IRES-mediated translation and stress

Internal ribosome-entry sites (IRES) allow the cap-independent translation of selected transcripts involved in proliferation, differentiation and apoptosis, as well as viral transcripts [32]. The IRES allows these mRNAs to escape stress-activated global translation attenuation programs [32]. Whereas cap-dependent translation requires components of the 48S preinitiation complex, IRES-mediated translation requires an idiosyncratic set of IRES trans-acting factors (ITAFs) that recruit ribosomal subunits and initiate protein synthesis [33]. Some IRES-containing transcripts are resistant to the inhibitory effects of phospho-eIF2α, allowing their selective translation in stressed cells. Resistance to phospho-eIF2α can be achieved by: 1) the eIF2-independent recruitment of tRNAiMet (e.g., simian picornavirus) [34], 2) ternary complex independent recruitment of eIF2α and tRNAiMet (e.g., hepatitis C virus) [35,36], 3) upstream open-reading frame mediated ribosome stalling (e.g., cat-1 transporter) [37], and 4) unknown mechanisms (e.g., PITSLRE kinase) [38]. These findings reveal the central importance of phospho-eIF2α in reprogramming translation during stress. The relative contribution of stress granule assembly to IRES-mediated translational control remains to be determined.

miRNA and stress (editing)

MicroRNAs (miRNAs) are small noncoding RNAs that regulate gene expression post-transcriptionally by inhibiting translation or destabilizing target transcripts [39]. It is estimated that approximately 25% of mammalian genes are regulated by miRNAs. Recent results have implicated miRNAs in the reprogramming of gene expression observed in stressed cells. Stress-activated transcription factors have been shown to induce the expression of specific miRNAs [40]. Examples include the p53-induced transcription of a miR-34a precursor that regulates the cell cycle in response to genotoxic stress [41] and the HIF1-induced transcription of miRNA precursors that regulate cell survival [42]. In addition to the transcription of specific miRNAs, cellular stress can directly modulate the miRNA machinery. Examples include the HSP90-mediated stabilization of Argonaute, an essential component of the RNA-induced silencing complex [40], and the stress-induced override of miRNA-mediated translational silencing of CAT-1 transcripts, a consequence of HuR-mediated rescue from P-bodies [43]. SGs may be the location for modulation of miRNA-mediated translational silencing in stress because the Argonaute localizes at SGs in a miRNA dependent manner in response to stress [44]. Finally, stress-activated dsRNA editing mechanisms have been shown to target miRNA precursors to alter the stability, processing, nuclear export, or target specificity of selected miRNAs [2123]. There results reveal an important role for miRNA in the reprogramming of mRNA translation during stress.

Conclusions

Stress-induced reprogramming of mRNA translation is essential for the survival of cells exposed to adverse environmental conditions.

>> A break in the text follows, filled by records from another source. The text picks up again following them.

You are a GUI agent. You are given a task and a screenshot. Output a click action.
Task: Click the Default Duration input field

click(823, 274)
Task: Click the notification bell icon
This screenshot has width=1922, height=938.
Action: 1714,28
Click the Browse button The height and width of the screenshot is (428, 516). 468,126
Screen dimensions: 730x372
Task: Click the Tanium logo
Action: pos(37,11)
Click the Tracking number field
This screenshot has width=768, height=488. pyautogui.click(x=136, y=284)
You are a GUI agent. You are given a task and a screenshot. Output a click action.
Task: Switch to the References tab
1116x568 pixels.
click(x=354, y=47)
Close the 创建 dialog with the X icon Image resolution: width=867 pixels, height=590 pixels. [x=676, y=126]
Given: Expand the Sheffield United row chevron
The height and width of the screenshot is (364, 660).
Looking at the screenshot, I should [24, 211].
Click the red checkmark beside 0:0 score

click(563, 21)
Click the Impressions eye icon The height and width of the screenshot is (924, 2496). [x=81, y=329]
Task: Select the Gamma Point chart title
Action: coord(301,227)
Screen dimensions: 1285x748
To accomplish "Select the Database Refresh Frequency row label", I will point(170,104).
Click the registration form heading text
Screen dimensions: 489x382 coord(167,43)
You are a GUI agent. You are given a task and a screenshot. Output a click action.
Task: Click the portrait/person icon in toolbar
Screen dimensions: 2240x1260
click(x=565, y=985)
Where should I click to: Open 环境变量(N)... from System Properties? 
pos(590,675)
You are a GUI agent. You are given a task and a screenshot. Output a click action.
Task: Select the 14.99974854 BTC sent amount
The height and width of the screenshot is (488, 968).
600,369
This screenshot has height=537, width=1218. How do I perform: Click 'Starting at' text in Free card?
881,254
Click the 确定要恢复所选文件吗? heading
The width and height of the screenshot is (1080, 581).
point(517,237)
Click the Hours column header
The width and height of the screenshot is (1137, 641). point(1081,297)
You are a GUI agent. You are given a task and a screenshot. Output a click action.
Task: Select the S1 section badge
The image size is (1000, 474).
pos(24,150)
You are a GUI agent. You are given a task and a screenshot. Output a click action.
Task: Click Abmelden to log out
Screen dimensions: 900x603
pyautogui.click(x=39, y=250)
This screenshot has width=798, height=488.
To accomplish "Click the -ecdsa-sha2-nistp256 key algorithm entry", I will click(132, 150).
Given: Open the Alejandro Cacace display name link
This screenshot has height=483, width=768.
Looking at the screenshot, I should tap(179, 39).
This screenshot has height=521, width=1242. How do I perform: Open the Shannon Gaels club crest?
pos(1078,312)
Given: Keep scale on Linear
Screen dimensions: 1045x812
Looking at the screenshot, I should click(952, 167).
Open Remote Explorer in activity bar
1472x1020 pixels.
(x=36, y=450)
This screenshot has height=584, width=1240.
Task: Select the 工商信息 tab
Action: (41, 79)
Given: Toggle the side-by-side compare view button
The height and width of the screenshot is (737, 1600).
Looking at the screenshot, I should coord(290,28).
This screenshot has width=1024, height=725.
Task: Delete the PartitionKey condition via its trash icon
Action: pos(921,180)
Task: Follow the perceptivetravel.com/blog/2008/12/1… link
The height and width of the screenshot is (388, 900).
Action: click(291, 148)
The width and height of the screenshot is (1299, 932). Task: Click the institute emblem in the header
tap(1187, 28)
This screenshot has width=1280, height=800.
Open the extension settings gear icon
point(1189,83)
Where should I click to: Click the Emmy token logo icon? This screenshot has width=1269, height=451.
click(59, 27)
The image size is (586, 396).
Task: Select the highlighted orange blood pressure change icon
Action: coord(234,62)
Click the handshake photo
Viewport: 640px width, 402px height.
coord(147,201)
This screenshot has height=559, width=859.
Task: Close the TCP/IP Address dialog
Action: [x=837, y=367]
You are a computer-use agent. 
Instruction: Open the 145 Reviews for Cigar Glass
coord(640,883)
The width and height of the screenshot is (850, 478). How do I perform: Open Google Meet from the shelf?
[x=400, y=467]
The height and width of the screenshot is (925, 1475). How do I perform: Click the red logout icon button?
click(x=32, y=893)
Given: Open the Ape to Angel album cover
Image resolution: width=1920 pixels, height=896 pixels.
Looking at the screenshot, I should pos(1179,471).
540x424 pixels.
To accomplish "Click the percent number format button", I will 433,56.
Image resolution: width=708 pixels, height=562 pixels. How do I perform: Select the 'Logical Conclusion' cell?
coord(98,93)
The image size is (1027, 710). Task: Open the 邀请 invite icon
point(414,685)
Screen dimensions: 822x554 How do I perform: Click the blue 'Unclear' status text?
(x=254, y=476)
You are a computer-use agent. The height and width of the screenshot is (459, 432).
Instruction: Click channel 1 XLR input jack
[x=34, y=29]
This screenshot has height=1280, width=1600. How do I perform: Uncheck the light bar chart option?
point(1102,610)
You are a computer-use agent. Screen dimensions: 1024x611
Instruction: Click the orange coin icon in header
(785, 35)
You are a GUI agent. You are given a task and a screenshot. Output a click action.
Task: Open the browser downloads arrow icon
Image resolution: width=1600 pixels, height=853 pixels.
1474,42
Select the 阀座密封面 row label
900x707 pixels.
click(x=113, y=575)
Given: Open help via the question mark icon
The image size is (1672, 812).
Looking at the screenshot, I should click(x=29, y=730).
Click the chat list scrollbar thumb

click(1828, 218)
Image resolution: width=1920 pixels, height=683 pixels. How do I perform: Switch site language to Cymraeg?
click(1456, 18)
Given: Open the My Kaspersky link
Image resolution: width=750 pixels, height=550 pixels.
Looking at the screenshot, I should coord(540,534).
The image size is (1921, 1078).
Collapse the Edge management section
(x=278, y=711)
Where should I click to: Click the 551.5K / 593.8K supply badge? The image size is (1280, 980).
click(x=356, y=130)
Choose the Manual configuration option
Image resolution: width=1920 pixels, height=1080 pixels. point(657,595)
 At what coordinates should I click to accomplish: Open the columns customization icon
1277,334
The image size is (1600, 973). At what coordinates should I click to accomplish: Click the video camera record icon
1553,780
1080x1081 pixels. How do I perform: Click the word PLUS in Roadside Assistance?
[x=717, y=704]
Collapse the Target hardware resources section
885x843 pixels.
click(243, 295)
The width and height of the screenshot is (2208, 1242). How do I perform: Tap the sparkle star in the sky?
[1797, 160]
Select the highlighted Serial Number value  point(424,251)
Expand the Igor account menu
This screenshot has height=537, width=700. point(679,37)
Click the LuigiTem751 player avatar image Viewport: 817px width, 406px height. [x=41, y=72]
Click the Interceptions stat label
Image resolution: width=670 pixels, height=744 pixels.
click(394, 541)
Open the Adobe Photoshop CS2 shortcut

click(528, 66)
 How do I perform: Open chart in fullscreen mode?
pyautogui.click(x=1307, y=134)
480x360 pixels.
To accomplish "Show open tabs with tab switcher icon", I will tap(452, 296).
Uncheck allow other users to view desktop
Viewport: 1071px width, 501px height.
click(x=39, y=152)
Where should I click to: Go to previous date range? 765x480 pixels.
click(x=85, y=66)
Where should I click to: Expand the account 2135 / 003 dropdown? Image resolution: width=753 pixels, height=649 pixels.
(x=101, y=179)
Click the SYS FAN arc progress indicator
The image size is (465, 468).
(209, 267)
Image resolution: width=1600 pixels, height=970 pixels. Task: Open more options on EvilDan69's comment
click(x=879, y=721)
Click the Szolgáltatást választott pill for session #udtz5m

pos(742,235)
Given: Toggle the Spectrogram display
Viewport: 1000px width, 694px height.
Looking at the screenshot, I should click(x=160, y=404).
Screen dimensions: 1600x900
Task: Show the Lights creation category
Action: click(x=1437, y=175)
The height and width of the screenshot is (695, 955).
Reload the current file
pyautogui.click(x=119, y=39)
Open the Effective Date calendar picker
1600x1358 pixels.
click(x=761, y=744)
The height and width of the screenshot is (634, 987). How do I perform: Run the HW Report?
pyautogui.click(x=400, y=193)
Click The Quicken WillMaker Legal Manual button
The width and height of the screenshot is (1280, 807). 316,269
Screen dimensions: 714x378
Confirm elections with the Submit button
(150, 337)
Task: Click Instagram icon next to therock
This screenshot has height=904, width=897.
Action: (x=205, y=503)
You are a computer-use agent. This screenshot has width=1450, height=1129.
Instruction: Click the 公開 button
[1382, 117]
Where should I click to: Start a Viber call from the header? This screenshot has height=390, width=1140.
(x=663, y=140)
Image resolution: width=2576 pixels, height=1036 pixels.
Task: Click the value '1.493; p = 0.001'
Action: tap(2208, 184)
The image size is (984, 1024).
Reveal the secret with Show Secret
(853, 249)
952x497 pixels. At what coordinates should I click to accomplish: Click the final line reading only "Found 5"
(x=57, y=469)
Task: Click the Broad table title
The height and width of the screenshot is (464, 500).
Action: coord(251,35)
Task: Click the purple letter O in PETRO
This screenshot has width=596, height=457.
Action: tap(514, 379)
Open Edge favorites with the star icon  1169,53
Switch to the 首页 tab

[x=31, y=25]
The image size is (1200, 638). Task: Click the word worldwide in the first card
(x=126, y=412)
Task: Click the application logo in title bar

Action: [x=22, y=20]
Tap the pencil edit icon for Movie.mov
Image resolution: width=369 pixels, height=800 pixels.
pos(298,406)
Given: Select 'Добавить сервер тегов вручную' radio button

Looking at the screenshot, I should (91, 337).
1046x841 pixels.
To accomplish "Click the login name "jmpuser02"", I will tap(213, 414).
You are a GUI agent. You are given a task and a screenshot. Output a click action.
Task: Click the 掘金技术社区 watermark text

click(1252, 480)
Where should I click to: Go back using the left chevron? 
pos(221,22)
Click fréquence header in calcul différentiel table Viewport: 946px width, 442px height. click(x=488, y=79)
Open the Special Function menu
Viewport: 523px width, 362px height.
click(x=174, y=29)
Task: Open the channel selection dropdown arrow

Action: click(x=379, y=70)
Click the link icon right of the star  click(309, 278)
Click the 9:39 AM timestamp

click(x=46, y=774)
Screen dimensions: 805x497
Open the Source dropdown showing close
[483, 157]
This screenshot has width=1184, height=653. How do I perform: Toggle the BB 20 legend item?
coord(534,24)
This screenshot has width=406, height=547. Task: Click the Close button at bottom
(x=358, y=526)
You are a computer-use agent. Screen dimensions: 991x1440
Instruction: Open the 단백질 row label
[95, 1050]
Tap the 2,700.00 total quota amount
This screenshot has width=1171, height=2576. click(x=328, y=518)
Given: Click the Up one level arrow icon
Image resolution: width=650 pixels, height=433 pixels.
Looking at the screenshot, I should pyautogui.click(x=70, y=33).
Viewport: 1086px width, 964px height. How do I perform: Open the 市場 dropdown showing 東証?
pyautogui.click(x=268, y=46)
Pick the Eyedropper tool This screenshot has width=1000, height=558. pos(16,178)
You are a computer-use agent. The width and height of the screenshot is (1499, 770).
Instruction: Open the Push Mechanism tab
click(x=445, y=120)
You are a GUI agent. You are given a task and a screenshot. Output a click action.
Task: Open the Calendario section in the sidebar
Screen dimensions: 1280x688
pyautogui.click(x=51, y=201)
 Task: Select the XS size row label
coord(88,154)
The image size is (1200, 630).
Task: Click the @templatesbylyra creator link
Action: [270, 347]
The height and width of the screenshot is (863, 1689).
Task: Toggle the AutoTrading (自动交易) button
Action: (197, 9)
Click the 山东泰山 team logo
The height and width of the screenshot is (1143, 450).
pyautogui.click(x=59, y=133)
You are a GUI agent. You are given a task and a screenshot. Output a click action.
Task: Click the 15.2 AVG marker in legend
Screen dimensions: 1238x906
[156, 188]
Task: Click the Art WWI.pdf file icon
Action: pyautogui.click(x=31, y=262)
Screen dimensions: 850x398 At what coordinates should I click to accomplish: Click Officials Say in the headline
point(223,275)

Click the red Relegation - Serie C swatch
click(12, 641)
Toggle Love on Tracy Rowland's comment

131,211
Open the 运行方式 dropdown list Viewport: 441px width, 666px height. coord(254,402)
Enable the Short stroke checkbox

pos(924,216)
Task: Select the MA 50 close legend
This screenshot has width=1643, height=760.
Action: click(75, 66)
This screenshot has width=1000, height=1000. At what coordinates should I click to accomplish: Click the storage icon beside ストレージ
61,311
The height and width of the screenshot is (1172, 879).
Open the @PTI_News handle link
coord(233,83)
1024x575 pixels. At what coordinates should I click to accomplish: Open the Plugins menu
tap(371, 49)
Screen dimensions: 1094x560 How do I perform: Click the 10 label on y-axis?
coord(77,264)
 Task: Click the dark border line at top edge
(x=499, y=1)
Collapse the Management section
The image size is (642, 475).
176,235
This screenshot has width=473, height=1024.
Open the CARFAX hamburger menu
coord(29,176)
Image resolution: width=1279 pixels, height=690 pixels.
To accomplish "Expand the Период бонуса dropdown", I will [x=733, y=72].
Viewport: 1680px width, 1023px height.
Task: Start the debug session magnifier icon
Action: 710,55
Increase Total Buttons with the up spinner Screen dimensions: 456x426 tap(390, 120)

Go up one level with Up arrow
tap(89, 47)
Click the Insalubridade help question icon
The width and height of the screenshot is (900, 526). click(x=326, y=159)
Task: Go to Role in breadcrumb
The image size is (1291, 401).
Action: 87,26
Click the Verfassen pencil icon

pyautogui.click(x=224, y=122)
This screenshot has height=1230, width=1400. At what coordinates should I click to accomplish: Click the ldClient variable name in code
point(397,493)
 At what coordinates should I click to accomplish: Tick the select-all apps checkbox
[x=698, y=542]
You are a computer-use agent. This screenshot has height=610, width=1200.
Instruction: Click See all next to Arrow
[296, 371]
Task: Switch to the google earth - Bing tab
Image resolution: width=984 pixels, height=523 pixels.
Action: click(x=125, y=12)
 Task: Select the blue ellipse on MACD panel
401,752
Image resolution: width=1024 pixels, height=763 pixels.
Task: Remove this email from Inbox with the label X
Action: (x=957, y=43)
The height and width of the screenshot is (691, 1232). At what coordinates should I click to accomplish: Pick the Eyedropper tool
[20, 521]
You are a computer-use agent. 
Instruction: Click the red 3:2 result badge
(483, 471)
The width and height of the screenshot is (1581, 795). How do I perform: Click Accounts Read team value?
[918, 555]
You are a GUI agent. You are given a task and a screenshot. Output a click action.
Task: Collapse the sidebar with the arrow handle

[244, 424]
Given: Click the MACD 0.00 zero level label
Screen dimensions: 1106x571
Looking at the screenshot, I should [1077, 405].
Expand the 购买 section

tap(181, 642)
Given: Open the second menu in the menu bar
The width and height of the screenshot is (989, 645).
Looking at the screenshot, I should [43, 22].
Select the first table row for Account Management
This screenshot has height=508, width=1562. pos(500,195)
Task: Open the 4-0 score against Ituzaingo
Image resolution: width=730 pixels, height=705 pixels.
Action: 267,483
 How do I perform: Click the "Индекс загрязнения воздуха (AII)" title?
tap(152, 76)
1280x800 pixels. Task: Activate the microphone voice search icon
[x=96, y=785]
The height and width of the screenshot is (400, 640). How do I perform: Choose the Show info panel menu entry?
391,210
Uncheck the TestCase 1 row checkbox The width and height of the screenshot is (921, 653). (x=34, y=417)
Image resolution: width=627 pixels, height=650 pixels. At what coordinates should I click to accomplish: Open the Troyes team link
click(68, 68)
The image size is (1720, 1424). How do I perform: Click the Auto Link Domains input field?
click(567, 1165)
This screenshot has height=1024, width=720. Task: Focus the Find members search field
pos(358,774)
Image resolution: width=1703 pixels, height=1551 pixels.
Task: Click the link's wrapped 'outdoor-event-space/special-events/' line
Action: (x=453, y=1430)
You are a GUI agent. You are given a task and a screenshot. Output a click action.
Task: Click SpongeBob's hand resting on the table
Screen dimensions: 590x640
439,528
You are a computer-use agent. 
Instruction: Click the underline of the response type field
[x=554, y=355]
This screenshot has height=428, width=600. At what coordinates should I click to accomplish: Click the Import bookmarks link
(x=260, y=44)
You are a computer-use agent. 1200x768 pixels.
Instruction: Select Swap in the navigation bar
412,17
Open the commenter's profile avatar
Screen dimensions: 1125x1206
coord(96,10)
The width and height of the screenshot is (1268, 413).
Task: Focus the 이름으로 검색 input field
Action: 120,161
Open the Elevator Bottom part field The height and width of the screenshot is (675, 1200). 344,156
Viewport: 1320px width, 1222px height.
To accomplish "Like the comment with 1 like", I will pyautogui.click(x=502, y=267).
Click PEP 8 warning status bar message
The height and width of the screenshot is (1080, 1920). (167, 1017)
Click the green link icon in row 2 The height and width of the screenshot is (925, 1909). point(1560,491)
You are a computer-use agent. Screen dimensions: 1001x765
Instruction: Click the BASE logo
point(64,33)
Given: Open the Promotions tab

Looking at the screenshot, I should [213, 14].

The evolution of multiple, parallel mechanisms that modulate translation during stress points out the fundamental importance of this process. This is underscored by the finding that viruses target these pathways to subvert the translation machinery and favor the translation of viral proteins. Although much remains to be learned, identification of key components of stress-induced translational control pathways provides a framework for future research focused on how these diverse mechanisms regulate the survival of stressed cells.

Figure 2.

Figure 2

Transcript specific translation inhibition by stress. (A) In stressed cells, some transcription factors (e.g. p53, HIF1α) promote the expression of miRNAs that reduce the translation of selected targeted mRNAs. (B) Stress induces the expression of RNA editing enzymes to alter the processing of primary miRNA transcripts. Moreover, editing of pre-miRNA, can alter its target specificity. (C) SGs may regulate miRNA function by sequestering argonaute, miRNAs and RNA editing enzymes. It is possible that miRNPs are sorted, modified, and delivered to target mRNAs at the SG.